- To do -
Print the full listing below exactly, keeping every character as it stands.

- Data to process -
"""
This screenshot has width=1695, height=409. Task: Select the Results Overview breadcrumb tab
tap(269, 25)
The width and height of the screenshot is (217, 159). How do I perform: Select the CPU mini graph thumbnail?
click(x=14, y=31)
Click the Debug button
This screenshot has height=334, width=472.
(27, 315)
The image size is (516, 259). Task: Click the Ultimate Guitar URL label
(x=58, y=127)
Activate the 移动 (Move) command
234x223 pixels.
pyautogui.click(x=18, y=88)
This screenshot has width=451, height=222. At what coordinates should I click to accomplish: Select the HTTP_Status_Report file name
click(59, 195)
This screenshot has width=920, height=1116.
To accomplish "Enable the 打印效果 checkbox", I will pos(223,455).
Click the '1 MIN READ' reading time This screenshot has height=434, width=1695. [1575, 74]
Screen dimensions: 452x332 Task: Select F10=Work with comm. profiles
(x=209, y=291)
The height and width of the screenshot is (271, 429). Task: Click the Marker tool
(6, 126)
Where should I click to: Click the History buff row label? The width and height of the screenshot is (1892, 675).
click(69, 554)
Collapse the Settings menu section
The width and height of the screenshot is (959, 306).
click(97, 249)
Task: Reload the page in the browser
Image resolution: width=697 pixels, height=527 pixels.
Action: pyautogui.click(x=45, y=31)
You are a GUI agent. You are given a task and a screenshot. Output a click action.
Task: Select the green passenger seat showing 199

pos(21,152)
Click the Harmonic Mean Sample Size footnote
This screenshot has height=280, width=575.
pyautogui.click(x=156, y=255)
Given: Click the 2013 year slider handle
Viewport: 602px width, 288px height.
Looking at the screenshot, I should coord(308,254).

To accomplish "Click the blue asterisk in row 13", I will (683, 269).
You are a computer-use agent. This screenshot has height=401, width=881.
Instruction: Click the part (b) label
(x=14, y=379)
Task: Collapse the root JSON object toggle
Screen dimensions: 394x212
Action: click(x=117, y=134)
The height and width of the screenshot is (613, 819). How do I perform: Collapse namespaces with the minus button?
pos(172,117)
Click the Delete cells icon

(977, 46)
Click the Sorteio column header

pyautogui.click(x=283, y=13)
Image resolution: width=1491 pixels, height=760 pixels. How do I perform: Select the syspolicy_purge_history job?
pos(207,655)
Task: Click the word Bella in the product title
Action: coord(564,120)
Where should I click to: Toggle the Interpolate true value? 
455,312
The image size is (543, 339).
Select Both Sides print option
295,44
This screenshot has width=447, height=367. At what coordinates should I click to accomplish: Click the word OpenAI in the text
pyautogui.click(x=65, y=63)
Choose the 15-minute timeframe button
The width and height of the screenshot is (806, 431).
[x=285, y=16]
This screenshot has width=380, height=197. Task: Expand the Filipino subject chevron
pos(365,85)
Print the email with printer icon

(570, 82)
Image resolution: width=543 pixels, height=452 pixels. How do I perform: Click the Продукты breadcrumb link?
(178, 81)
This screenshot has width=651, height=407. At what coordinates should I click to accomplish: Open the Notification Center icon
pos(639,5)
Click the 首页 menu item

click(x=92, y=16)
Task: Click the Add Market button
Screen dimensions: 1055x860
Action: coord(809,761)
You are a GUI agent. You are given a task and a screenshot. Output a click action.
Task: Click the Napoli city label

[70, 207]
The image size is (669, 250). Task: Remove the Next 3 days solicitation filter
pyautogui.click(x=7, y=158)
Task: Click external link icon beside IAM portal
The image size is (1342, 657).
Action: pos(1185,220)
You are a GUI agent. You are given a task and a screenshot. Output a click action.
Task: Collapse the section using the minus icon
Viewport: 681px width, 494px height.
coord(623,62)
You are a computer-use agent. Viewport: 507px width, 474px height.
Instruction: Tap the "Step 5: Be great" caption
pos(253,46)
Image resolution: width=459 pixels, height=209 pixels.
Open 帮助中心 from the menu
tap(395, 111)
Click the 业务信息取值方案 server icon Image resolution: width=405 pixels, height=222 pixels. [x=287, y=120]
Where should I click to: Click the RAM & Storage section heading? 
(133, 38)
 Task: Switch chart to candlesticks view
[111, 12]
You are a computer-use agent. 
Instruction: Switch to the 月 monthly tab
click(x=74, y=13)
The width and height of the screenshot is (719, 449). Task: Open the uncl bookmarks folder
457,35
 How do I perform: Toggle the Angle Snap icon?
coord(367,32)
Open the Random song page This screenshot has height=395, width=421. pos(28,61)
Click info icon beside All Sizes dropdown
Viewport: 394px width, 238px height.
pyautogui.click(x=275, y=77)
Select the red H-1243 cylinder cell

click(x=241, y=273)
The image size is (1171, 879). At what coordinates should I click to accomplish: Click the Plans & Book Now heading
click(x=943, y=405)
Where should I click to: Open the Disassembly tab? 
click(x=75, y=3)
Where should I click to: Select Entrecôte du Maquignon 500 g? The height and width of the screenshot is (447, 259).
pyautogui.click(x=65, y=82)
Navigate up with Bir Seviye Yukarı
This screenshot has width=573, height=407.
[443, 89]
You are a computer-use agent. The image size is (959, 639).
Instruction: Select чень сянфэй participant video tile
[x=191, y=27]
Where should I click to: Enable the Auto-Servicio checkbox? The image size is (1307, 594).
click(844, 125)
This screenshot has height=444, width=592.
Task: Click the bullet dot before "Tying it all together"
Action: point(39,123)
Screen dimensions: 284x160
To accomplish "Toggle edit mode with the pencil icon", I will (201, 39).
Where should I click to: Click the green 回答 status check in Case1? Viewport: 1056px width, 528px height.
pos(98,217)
"""
- Finished task -
This screenshot has width=1695, height=409. Task: Select the Results Overview breadcrumb tab
tap(269, 25)
The width and height of the screenshot is (217, 159). How do I perform: Select the CPU mini graph thumbnail?
click(x=14, y=31)
Click the Debug button
This screenshot has height=334, width=472.
(27, 315)
The image size is (516, 259). Task: Click the Ultimate Guitar URL label
(x=58, y=127)
Activate the 移动 (Move) command
234x223 pixels.
pyautogui.click(x=18, y=88)
This screenshot has width=451, height=222. At what coordinates should I click to accomplish: Select the HTTP_Status_Report file name
click(59, 195)
This screenshot has width=920, height=1116.
To accomplish "Enable the 打印效果 checkbox", I will pos(223,455).
Click the '1 MIN READ' reading time This screenshot has height=434, width=1695. [1575, 74]
Screen dimensions: 452x332 Task: Select F10=Work with comm. profiles
(x=209, y=291)
The height and width of the screenshot is (271, 429). Task: Click the Marker tool
(6, 126)
Where should I click to: Click the History buff row label? The width and height of the screenshot is (1892, 675).
click(69, 554)
Collapse the Settings menu section
The width and height of the screenshot is (959, 306).
click(97, 249)
Task: Reload the page in the browser
Image resolution: width=697 pixels, height=527 pixels.
Action: pyautogui.click(x=45, y=31)
You are a GUI agent. You are given a task and a screenshot. Output a click action.
Task: Select the green passenger seat showing 199

pos(21,152)
Click the Harmonic Mean Sample Size footnote
This screenshot has height=280, width=575.
pyautogui.click(x=156, y=255)
Given: Click the 2013 year slider handle
Viewport: 602px width, 288px height.
Looking at the screenshot, I should coord(308,254).

To accomplish "Click the blue asterisk in row 13", I will (683, 269).
You are a computer-use agent. This screenshot has height=401, width=881.
Instruction: Click the part (b) label
(x=14, y=379)
Task: Collapse the root JSON object toggle
Screen dimensions: 394x212
Action: click(x=117, y=134)
The height and width of the screenshot is (613, 819). How do I perform: Collapse namespaces with the minus button?
pos(172,117)
Click the Delete cells icon

(977, 46)
Click the Sorteio column header

pyautogui.click(x=283, y=13)
Image resolution: width=1491 pixels, height=760 pixels. How do I perform: Select the syspolicy_purge_history job?
pos(207,655)
Task: Click the word Bella in the product title
Action: coord(564,120)
Where should I click to: Toggle the Interpolate true value? 
455,312
The image size is (543, 339).
Select Both Sides print option
295,44
This screenshot has width=447, height=367. At what coordinates should I click to accomplish: Click the word OpenAI in the text
pyautogui.click(x=65, y=63)
Choose the 15-minute timeframe button
The width and height of the screenshot is (806, 431).
[x=285, y=16]
This screenshot has width=380, height=197. Task: Expand the Filipino subject chevron
pos(365,85)
Print the email with printer icon

(570, 82)
Image resolution: width=543 pixels, height=452 pixels. How do I perform: Click the Продукты breadcrumb link?
(178, 81)
This screenshot has width=651, height=407. At what coordinates should I click to accomplish: Open the Notification Center icon
pos(639,5)
Click the 首页 menu item

click(x=92, y=16)
Task: Click the Add Market button
Screen dimensions: 1055x860
Action: coord(809,761)
You are a GUI agent. You are given a task and a screenshot. Output a click action.
Task: Click the Napoli city label

[70, 207]
The image size is (669, 250). Task: Remove the Next 3 days solicitation filter
pyautogui.click(x=7, y=158)
Task: Click external link icon beside IAM portal
The image size is (1342, 657).
Action: pos(1185,220)
You are a GUI agent. You are given a task and a screenshot. Output a click action.
Task: Collapse the section using the minus icon
Viewport: 681px width, 494px height.
coord(623,62)
You are a computer-use agent. Viewport: 507px width, 474px height.
Instruction: Tap the "Step 5: Be great" caption
pos(253,46)
Image resolution: width=459 pixels, height=209 pixels.
Open 帮助中心 from the menu
tap(395, 111)
Click the 业务信息取值方案 server icon Image resolution: width=405 pixels, height=222 pixels. [x=287, y=120]
Where should I click to: Click the RAM & Storage section heading? 
(133, 38)
 Task: Switch chart to candlesticks view
[111, 12]
You are a computer-use agent. 
Instruction: Switch to the 月 monthly tab
click(x=74, y=13)
The width and height of the screenshot is (719, 449). Task: Open the uncl bookmarks folder
457,35
 How do I perform: Toggle the Angle Snap icon?
coord(367,32)
Open the Random song page This screenshot has height=395, width=421. pos(28,61)
Click info icon beside All Sizes dropdown
Viewport: 394px width, 238px height.
pyautogui.click(x=275, y=77)
Select the red H-1243 cylinder cell

click(x=241, y=273)
The image size is (1171, 879). At what coordinates should I click to accomplish: Click the Plans & Book Now heading
click(x=943, y=405)
Where should I click to: Open the Disassembly tab? 
click(x=75, y=3)
Where should I click to: Select Entrecôte du Maquignon 500 g? The height and width of the screenshot is (447, 259).
pyautogui.click(x=65, y=82)
Navigate up with Bir Seviye Yukarı
This screenshot has width=573, height=407.
[443, 89]
You are a computer-use agent. The image size is (959, 639).
Instruction: Select чень сянфэй participant video tile
[x=191, y=27]
Where should I click to: Enable the Auto-Servicio checkbox? The image size is (1307, 594).
click(844, 125)
This screenshot has height=444, width=592.
Task: Click the bullet dot before "Tying it all together"
Action: point(39,123)
Screen dimensions: 284x160
To accomplish "Toggle edit mode with the pencil icon", I will (201, 39).
Where should I click to: Click the green 回答 status check in Case1? Viewport: 1056px width, 528px height.
pos(98,217)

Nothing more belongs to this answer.